[Entries taken from a collection]
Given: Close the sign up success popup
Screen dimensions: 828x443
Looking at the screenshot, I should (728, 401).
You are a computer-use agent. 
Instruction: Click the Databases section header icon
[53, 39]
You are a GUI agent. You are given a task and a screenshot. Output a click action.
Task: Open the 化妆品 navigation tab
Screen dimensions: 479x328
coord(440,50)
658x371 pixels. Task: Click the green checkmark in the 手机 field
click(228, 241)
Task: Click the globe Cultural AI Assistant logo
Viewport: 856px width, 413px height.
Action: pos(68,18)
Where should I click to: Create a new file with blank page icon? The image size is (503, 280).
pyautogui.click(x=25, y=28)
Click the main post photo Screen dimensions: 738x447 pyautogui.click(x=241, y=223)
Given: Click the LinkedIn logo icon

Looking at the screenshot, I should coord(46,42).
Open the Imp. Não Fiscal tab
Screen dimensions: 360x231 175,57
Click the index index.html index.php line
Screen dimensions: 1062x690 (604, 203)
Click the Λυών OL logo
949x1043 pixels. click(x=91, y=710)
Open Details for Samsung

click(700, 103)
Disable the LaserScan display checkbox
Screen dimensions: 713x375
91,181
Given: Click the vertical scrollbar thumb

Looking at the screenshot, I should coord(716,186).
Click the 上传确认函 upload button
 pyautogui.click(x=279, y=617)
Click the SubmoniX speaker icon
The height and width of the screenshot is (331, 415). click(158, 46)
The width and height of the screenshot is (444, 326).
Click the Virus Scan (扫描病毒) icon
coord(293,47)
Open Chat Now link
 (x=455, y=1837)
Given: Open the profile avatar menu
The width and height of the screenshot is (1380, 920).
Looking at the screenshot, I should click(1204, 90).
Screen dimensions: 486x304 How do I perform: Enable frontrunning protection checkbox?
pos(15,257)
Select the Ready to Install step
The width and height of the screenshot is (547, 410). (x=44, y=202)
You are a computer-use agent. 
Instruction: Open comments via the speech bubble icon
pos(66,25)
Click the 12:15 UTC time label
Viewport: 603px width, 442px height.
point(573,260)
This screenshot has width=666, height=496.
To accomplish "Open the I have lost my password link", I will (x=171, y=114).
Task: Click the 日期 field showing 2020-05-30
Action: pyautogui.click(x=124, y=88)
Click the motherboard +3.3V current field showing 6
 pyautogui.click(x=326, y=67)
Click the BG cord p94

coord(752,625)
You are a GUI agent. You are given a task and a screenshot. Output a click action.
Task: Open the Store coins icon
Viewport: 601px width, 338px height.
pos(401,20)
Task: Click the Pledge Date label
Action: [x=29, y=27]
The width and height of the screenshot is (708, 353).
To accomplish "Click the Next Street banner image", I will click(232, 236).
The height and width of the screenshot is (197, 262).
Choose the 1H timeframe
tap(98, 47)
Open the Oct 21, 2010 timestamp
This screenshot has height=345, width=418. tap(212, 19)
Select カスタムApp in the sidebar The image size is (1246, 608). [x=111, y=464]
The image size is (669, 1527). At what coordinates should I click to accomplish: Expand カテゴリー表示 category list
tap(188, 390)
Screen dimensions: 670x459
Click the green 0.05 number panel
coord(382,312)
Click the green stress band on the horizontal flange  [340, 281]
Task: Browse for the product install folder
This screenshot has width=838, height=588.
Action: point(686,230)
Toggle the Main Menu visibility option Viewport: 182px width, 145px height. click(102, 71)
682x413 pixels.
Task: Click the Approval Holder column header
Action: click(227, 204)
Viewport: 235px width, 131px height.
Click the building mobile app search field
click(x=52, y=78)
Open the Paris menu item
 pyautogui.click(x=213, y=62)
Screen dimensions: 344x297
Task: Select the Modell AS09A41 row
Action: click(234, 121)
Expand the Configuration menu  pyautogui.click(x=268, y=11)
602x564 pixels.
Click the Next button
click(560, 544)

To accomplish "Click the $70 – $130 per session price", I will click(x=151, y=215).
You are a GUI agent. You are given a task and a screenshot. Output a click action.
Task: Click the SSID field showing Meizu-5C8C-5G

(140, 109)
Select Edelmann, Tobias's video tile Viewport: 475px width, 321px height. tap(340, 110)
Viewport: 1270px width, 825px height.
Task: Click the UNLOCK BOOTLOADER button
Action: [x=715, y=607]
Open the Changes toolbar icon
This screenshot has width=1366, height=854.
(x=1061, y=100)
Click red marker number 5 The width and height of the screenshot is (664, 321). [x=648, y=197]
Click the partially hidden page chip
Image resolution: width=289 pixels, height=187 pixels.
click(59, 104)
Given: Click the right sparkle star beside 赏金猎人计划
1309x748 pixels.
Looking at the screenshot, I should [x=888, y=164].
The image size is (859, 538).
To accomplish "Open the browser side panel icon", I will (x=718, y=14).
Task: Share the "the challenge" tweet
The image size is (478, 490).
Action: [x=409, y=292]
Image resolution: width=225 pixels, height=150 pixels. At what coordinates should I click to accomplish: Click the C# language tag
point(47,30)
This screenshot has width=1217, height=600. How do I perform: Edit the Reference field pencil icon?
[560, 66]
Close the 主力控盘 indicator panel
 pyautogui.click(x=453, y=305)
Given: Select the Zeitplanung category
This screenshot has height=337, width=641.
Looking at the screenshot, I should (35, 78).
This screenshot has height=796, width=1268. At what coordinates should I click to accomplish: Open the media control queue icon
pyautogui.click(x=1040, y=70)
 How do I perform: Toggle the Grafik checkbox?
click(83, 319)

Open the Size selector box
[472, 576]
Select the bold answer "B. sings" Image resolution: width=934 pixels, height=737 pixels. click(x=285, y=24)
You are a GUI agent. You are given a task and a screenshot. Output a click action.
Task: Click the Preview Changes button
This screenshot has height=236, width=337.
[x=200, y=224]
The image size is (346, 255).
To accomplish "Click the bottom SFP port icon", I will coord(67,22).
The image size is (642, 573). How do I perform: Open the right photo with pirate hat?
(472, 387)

> _Brief_
Each of the records is to be written out again without alteration.

> _Exercise answer_
Given: Close the sign up success popup
Screen dimensions: 828x443
Looking at the screenshot, I should (728, 401).
You are a computer-use agent. 
Instruction: Click the Databases section header icon
[53, 39]
You are a GUI agent. You are given a task and a screenshot. Output a click action.
Task: Open the 化妆品 navigation tab
Screen dimensions: 479x328
coord(440,50)
658x371 pixels. Task: Click the green checkmark in the 手机 field
click(228, 241)
Task: Click the globe Cultural AI Assistant logo
Viewport: 856px width, 413px height.
Action: pos(68,18)
Where should I click to: Create a new file with blank page icon? The image size is (503, 280).
pyautogui.click(x=25, y=28)
Click the main post photo Screen dimensions: 738x447 pyautogui.click(x=241, y=223)
Given: Click the LinkedIn logo icon

Looking at the screenshot, I should coord(46,42).
Open the Imp. Não Fiscal tab
Screen dimensions: 360x231 175,57
Click the index index.html index.php line
Screen dimensions: 1062x690 (604, 203)
Click the Λυών OL logo
949x1043 pixels. click(x=91, y=710)
Open Details for Samsung

click(700, 103)
Disable the LaserScan display checkbox
Screen dimensions: 713x375
91,181
Given: Click the vertical scrollbar thumb

Looking at the screenshot, I should coord(716,186).
Click the 上传确认函 upload button
 pyautogui.click(x=279, y=617)
Click the SubmoniX speaker icon
The height and width of the screenshot is (331, 415). click(158, 46)
The width and height of the screenshot is (444, 326).
Click the Virus Scan (扫描病毒) icon
coord(293,47)
Open Chat Now link
 (x=455, y=1837)
Given: Open the profile avatar menu
The width and height of the screenshot is (1380, 920).
Looking at the screenshot, I should click(1204, 90).
Screen dimensions: 486x304 How do I perform: Enable frontrunning protection checkbox?
pos(15,257)
Select the Ready to Install step
The width and height of the screenshot is (547, 410). (x=44, y=202)
You are a computer-use agent. 
Instruction: Open comments via the speech bubble icon
pos(66,25)
Click the 12:15 UTC time label
Viewport: 603px width, 442px height.
point(573,260)
This screenshot has width=666, height=496.
To accomplish "Open the I have lost my password link", I will (x=171, y=114).
Task: Click the 日期 field showing 2020-05-30
Action: pyautogui.click(x=124, y=88)
Click the motherboard +3.3V current field showing 6
 pyautogui.click(x=326, y=67)
Click the BG cord p94

coord(752,625)
You are a GUI agent. You are given a task and a screenshot. Output a click action.
Task: Open the Store coins icon
Viewport: 601px width, 338px height.
pos(401,20)
Task: Click the Pledge Date label
Action: [x=29, y=27]
The width and height of the screenshot is (708, 353).
To accomplish "Click the Next Street banner image", I will click(232, 236).
The height and width of the screenshot is (197, 262).
Choose the 1H timeframe
tap(98, 47)
Open the Oct 21, 2010 timestamp
This screenshot has height=345, width=418. tap(212, 19)
Select カスタムApp in the sidebar The image size is (1246, 608). [x=111, y=464]
The image size is (669, 1527). At what coordinates should I click to accomplish: Expand カテゴリー表示 category list
tap(188, 390)
Screen dimensions: 670x459
Click the green 0.05 number panel
coord(382,312)
Click the green stress band on the horizontal flange  [340, 281]
Task: Browse for the product install folder
This screenshot has width=838, height=588.
Action: point(686,230)
Toggle the Main Menu visibility option Viewport: 182px width, 145px height. click(102, 71)
682x413 pixels.
Task: Click the Approval Holder column header
Action: click(227, 204)
Viewport: 235px width, 131px height.
Click the building mobile app search field
click(x=52, y=78)
Open the Paris menu item
 pyautogui.click(x=213, y=62)
Screen dimensions: 344x297
Task: Select the Modell AS09A41 row
Action: click(234, 121)
Expand the Configuration menu  pyautogui.click(x=268, y=11)
602x564 pixels.
Click the Next button
click(560, 544)

To accomplish "Click the $70 – $130 per session price", I will click(x=151, y=215).
You are a GUI agent. You are given a task and a screenshot. Output a click action.
Task: Click the SSID field showing Meizu-5C8C-5G

(140, 109)
Select Edelmann, Tobias's video tile Viewport: 475px width, 321px height. tap(340, 110)
Viewport: 1270px width, 825px height.
Task: Click the UNLOCK BOOTLOADER button
Action: [x=715, y=607]
Open the Changes toolbar icon
This screenshot has width=1366, height=854.
(x=1061, y=100)
Click red marker number 5 The width and height of the screenshot is (664, 321). [x=648, y=197]
Click the partially hidden page chip
Image resolution: width=289 pixels, height=187 pixels.
click(59, 104)
Given: Click the right sparkle star beside 赏金猎人计划
1309x748 pixels.
Looking at the screenshot, I should [x=888, y=164].
The image size is (859, 538).
To accomplish "Open the browser side panel icon", I will (x=718, y=14).
Task: Share the "the challenge" tweet
The image size is (478, 490).
Action: [x=409, y=292]
Image resolution: width=225 pixels, height=150 pixels. At what coordinates should I click to accomplish: Click the C# language tag
point(47,30)
This screenshot has width=1217, height=600. How do I perform: Edit the Reference field pencil icon?
[560, 66]
Close the 主力控盘 indicator panel
 pyautogui.click(x=453, y=305)
Given: Select the Zeitplanung category
This screenshot has height=337, width=641.
Looking at the screenshot, I should (35, 78).
This screenshot has height=796, width=1268. At what coordinates should I click to accomplish: Open the media control queue icon
pyautogui.click(x=1040, y=70)
 How do I perform: Toggle the Grafik checkbox?
click(83, 319)

Open the Size selector box
[472, 576]
Select the bold answer "B. sings" Image resolution: width=934 pixels, height=737 pixels. click(x=285, y=24)
You are a GUI agent. You are given a task and a screenshot. Output a click action.
Task: Click the Preview Changes button
This screenshot has height=236, width=337.
[x=200, y=224]
The image size is (346, 255).
To accomplish "Click the bottom SFP port icon", I will coord(67,22).
The image size is (642, 573). How do I perform: Open the right photo with pirate hat?
(472, 387)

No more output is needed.